Directions for this task
Can you rewrite the stretch from the line containing "xbaz.ru (144, 338)" through the end of the lines, with "Оплата и доставка" replaced by "Доставка и оплата" and nothing else changed?

* Begin *

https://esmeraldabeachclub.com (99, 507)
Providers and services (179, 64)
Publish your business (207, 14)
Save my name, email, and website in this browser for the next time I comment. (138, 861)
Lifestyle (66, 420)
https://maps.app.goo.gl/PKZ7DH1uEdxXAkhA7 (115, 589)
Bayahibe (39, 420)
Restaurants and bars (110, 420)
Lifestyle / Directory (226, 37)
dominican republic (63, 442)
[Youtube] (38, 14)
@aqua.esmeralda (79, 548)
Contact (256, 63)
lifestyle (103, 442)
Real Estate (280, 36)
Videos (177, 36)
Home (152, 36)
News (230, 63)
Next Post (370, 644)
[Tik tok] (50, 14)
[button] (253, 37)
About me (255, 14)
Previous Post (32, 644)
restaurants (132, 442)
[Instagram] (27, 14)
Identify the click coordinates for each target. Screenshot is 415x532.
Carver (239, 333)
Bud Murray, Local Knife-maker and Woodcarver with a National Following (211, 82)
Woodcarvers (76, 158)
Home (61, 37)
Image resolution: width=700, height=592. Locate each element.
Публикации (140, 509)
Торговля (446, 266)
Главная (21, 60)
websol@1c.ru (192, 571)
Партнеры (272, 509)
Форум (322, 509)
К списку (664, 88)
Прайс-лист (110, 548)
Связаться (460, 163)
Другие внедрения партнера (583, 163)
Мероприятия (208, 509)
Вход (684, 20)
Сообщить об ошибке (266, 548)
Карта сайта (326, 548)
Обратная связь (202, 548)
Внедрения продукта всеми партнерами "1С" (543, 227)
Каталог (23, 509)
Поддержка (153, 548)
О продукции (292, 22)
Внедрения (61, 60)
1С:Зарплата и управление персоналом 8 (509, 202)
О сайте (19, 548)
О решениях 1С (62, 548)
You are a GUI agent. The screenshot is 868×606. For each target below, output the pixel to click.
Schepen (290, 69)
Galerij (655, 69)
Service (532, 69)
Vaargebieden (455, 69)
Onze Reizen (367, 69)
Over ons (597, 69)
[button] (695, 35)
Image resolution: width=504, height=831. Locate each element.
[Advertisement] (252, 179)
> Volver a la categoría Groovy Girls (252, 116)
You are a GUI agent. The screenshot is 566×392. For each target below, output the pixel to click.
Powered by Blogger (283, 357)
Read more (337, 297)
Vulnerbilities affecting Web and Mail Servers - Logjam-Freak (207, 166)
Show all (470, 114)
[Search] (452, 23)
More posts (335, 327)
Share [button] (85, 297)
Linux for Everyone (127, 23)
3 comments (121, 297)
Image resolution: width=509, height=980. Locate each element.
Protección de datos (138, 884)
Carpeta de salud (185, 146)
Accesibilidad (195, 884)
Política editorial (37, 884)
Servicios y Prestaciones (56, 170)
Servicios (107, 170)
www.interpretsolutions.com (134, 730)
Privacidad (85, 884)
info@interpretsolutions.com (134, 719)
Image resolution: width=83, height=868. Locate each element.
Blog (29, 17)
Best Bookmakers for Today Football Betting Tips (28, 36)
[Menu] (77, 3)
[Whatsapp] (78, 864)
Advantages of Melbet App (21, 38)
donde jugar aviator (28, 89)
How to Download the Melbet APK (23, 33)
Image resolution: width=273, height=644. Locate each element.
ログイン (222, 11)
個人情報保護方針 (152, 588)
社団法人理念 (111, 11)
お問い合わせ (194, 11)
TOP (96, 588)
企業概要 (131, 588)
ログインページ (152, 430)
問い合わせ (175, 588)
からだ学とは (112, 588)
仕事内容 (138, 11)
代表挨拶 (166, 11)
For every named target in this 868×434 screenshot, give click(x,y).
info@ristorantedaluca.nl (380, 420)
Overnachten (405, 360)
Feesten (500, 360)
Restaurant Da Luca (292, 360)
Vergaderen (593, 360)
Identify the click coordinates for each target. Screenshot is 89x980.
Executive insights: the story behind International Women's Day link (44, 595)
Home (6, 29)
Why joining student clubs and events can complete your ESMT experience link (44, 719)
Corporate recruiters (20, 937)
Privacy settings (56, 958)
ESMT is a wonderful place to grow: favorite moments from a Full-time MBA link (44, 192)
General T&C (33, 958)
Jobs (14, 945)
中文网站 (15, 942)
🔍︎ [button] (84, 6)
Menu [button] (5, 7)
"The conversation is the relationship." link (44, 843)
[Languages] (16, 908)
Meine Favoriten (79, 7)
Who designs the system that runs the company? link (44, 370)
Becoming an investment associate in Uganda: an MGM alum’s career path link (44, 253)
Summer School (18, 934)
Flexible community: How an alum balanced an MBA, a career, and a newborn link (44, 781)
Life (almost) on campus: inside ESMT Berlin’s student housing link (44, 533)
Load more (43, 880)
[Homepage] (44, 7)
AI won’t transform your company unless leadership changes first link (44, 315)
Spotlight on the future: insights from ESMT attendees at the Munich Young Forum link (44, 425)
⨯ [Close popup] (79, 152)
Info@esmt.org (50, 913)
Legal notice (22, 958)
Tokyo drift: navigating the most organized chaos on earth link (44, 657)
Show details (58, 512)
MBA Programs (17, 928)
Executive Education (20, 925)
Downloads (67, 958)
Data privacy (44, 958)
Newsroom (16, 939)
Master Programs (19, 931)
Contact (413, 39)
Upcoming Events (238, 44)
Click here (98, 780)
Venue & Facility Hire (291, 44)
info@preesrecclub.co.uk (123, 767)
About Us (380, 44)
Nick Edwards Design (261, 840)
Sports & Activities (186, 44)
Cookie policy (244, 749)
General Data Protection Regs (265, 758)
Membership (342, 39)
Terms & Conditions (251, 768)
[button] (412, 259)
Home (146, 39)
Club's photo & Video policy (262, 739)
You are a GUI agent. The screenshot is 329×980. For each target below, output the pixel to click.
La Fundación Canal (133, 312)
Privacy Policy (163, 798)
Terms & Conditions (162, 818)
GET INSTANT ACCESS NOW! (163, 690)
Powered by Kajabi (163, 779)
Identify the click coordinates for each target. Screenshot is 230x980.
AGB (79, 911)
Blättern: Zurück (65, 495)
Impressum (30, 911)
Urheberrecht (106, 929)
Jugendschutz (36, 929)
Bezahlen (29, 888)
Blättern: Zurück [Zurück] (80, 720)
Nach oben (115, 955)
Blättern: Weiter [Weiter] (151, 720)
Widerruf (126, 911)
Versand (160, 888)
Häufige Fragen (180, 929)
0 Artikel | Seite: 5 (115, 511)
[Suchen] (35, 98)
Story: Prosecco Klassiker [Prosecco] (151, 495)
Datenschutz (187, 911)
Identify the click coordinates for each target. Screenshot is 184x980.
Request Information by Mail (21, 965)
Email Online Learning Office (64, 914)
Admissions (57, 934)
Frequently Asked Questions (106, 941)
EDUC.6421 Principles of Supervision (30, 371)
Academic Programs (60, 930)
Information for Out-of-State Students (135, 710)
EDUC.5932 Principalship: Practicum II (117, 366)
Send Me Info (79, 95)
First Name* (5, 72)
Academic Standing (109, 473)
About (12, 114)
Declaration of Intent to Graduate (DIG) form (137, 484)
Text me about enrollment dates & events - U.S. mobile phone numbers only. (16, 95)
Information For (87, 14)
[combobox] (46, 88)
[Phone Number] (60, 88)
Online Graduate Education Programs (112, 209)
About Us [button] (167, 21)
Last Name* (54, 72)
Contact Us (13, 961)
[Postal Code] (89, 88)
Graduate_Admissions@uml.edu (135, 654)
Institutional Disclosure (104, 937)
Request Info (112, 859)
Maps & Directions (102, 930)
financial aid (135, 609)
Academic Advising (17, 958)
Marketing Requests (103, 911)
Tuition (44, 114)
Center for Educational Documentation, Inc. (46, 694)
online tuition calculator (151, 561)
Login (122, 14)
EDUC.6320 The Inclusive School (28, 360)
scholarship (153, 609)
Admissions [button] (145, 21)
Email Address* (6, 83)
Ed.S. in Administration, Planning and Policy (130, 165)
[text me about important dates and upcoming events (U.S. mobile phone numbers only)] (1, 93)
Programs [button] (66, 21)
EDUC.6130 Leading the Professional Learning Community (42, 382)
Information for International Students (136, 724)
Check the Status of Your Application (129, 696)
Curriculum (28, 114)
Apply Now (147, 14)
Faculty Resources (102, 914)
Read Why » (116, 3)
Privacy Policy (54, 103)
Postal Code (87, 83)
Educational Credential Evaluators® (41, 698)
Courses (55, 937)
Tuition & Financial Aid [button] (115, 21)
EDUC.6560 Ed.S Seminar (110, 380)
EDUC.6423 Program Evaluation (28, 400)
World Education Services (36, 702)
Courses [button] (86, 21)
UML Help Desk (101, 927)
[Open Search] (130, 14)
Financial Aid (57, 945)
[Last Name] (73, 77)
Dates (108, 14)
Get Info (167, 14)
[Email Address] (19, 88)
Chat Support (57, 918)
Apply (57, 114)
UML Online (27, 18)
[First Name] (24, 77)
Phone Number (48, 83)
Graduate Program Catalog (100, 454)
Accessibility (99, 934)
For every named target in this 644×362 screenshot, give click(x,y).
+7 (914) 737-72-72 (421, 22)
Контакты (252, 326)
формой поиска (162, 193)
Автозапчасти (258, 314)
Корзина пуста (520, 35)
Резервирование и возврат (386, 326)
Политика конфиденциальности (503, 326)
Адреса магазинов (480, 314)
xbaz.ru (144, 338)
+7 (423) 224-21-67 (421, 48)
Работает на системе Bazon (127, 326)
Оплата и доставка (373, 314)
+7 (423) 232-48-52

* End *

Full output
xbaz.ru (144, 338)
+7 (423) 224-21-67 (421, 48)
Работает на системе Bazon (127, 326)
Доставка и оплата (373, 314)
+7 (423) 232-48-52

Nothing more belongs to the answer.